The goal is simple: to keep an eye on arXiv to pick up topics, tools, etc that are picking up steam but aren't, and might never be, massive in any absolute sense. Everything big enough finds its way to us sooner rather than later but most of the interesting things happen in specialized niches. Don't tell me what's doing the rounds everywhere, tell me what a hundred overspecialized nerds are going crazy about.
(To be honest: I already spend too much time following too many topics across too many sources, some of them quite niche. Something like this tool is the last thing I need. But if I were the sort of person that could make the reasonable choice in this situation I wouldn't be the sort of person who'd be in this situation in the first place.)
Once decided on the idea the implementation isn't overly complex:
- Use arXiv's Open Archives Initiative OAI-PMH interface to keep a local copy of article metadata.
- Use Spacy to extract potential terms, phrases, etc, of interest. (*Not* summaries, LLM or otherwise. I'm not just interested in the main topic of an article, but also on tools and concepts creeping about, not being talked about, necessarily, but being used.)
- Run some very ad hoc metrics to pick up "hot" topics according to whatever set of personal filters and heuristics feel right. YMMV - I don't claim to have built a tool with any user in mind but myself, although the concept, I think, might be of more general interest.
- Filter out terms that are too correlated with others in the list, or that I've already listed.
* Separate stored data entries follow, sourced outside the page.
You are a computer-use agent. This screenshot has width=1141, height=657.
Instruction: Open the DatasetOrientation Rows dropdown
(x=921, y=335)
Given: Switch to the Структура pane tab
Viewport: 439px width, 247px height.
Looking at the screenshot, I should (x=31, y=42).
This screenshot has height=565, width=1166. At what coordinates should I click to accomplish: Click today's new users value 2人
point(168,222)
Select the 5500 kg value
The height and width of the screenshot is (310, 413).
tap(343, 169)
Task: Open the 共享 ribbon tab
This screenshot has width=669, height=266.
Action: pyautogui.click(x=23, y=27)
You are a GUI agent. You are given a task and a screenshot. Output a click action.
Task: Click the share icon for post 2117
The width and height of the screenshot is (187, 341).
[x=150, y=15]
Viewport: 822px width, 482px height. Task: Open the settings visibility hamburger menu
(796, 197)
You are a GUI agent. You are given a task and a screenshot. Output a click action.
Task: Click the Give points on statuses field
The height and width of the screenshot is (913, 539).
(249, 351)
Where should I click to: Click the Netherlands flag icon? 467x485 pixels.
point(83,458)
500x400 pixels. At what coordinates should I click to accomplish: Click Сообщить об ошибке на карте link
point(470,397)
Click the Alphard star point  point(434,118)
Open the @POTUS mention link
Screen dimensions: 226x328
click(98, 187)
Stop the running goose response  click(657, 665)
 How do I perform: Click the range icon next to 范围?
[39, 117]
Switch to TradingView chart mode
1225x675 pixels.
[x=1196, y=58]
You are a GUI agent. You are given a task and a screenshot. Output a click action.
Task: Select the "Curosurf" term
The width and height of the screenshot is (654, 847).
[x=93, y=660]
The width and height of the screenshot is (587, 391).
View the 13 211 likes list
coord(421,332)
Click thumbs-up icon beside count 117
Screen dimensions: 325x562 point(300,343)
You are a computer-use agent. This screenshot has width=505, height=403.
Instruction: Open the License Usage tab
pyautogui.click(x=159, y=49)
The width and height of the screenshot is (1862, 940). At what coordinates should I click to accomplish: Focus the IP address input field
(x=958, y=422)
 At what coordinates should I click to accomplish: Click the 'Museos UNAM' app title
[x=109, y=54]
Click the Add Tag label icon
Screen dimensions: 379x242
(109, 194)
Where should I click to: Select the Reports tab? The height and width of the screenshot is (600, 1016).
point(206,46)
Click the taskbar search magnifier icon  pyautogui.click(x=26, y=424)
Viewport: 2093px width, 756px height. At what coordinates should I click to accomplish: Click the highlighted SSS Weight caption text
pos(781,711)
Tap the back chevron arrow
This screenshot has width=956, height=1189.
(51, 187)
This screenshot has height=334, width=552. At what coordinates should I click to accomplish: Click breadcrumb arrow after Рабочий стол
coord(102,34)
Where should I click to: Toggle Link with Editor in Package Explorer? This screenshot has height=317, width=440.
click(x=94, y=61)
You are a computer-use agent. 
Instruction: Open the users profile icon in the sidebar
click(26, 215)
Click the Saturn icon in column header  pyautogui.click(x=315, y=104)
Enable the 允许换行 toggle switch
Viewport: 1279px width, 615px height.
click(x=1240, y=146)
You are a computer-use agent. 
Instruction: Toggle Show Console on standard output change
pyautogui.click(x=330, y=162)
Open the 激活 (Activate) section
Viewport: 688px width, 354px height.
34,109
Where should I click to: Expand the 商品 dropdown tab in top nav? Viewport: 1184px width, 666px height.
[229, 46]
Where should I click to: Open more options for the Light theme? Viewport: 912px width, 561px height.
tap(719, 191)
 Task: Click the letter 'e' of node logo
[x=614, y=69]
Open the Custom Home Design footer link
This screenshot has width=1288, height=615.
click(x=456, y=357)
This isn't a tool to keep track of "who's winning" but to surface "what's new."
- Do a bit of manual pruning. Taste matters. And besides, some of the changes are of sociological interest (you can probably gauge the mood of a field by keeping track of purely idiomatic changes, as long as you don't take them at face value) but don't point to what I'm interested on here.
The first result of this process is here. Nothing Earth-shattering — even after a lot of adjustments most of "what's hot" is depressingly AI-related — but it did lead me to a couple of interesting new things, so I'll probably keep doing it at least for a while. And there's still an infinite number of tweaks to try and get a higher share of interesting results (as a lot of people have said, a program, like a poem, is never finished, only abandoned).